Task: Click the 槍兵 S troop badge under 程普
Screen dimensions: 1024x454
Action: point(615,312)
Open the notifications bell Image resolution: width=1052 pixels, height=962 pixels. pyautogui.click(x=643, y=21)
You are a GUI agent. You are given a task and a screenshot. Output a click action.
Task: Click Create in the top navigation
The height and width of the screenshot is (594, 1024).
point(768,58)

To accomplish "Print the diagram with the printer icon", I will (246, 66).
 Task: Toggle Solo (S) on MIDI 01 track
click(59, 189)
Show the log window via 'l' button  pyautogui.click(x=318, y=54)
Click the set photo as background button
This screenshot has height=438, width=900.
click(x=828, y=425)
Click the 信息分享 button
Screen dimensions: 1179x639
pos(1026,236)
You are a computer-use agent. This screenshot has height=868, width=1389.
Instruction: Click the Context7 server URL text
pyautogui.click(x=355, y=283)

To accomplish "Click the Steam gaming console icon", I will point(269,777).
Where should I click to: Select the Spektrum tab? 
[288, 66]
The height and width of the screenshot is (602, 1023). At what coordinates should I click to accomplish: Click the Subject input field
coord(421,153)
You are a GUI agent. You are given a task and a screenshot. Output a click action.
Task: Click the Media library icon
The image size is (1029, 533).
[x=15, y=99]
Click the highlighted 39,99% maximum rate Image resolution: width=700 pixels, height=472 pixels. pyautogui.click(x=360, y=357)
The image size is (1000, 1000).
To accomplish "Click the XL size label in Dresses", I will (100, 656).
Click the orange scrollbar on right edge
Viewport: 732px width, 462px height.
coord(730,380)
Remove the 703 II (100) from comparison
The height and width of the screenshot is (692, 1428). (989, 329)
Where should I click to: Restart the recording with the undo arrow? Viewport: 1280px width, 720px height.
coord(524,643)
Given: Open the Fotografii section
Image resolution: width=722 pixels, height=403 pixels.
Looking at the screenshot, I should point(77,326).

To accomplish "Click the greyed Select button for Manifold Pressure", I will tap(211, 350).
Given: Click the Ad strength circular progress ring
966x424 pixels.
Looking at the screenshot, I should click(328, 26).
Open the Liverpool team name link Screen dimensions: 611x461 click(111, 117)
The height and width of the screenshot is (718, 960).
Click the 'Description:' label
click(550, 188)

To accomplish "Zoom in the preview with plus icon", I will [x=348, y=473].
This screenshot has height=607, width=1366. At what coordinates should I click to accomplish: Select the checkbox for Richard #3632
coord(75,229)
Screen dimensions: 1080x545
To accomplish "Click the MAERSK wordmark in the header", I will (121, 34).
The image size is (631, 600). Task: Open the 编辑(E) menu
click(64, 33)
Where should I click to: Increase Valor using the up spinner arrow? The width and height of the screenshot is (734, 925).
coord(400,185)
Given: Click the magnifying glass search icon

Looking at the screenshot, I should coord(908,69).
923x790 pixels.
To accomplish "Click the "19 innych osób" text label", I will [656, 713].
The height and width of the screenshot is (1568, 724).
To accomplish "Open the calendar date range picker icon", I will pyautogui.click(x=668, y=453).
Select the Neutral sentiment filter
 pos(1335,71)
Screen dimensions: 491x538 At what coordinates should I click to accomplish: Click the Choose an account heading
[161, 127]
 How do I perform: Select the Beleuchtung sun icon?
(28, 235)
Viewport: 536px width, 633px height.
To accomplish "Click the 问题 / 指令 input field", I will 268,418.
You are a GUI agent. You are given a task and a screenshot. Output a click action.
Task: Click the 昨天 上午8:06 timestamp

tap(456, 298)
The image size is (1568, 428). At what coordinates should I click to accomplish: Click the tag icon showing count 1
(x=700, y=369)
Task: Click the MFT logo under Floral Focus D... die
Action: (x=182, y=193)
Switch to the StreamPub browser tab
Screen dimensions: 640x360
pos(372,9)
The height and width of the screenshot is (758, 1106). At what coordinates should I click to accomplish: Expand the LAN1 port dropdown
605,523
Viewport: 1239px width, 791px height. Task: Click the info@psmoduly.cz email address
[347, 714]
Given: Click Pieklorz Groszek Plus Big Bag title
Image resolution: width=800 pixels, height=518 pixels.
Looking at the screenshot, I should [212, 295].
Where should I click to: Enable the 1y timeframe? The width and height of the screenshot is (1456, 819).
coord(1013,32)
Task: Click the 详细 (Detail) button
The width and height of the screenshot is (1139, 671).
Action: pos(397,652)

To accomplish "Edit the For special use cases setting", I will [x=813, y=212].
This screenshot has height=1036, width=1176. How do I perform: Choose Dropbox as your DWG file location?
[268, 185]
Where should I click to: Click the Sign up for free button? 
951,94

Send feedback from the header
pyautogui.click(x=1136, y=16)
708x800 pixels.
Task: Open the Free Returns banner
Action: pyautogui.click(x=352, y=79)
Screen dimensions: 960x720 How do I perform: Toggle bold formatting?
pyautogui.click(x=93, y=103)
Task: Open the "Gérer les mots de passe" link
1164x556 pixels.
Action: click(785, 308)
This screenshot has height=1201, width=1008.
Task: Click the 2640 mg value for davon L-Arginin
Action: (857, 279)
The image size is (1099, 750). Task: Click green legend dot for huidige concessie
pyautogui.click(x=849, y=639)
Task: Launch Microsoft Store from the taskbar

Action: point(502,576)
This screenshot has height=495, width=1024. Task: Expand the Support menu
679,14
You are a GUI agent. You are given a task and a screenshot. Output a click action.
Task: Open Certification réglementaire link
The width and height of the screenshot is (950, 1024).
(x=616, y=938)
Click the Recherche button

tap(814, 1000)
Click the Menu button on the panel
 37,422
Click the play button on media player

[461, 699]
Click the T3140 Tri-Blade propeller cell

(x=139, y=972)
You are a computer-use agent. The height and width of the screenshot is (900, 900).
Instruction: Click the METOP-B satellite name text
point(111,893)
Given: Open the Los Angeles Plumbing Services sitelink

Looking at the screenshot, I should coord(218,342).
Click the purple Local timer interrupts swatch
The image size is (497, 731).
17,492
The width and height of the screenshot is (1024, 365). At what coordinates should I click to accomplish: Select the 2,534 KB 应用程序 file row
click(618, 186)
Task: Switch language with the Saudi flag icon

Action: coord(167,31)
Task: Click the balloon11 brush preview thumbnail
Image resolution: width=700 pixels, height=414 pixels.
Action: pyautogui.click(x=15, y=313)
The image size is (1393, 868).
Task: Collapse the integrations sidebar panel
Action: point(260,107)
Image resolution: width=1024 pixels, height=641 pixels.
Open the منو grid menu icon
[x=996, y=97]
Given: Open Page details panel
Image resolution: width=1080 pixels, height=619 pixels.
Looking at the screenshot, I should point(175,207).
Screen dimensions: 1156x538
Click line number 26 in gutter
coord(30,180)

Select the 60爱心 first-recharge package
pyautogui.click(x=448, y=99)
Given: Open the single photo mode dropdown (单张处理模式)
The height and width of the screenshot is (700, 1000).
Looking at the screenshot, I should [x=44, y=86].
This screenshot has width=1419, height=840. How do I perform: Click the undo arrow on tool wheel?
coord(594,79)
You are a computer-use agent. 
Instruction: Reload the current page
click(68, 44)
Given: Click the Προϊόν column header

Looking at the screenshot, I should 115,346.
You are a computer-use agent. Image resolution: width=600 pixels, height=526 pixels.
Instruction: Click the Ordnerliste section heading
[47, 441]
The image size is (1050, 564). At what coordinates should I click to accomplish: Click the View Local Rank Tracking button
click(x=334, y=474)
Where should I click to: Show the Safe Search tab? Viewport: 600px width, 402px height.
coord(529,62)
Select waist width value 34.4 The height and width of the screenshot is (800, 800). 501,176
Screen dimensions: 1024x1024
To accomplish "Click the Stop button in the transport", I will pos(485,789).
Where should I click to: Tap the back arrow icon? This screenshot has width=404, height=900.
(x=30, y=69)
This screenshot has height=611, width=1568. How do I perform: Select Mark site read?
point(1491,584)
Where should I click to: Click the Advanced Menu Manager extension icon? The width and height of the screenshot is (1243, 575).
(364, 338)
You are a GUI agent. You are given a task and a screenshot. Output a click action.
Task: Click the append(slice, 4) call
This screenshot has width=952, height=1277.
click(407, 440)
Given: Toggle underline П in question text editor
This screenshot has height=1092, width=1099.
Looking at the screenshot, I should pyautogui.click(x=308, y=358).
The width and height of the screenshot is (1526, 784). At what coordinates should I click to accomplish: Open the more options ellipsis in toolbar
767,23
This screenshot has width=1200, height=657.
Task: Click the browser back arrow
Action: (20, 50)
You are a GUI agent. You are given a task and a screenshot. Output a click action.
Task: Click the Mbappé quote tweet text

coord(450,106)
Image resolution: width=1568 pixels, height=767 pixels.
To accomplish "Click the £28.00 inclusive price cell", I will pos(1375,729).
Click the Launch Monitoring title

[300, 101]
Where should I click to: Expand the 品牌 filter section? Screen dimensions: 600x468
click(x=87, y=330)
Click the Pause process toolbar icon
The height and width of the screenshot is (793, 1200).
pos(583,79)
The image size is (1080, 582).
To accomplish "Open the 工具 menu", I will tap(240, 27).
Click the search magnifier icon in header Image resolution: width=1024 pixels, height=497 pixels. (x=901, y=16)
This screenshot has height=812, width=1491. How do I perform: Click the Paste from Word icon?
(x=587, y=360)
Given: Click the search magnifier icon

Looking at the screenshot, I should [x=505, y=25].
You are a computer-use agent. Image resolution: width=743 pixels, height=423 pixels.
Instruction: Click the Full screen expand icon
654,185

Exercise directions: From the records above, pick out and copy each line holding the word "preview".

Reply to the task:
To accomplish "Zoom in the preview with plus icon", I will [x=348, y=473].
Task: Click the balloon11 brush preview thumbnail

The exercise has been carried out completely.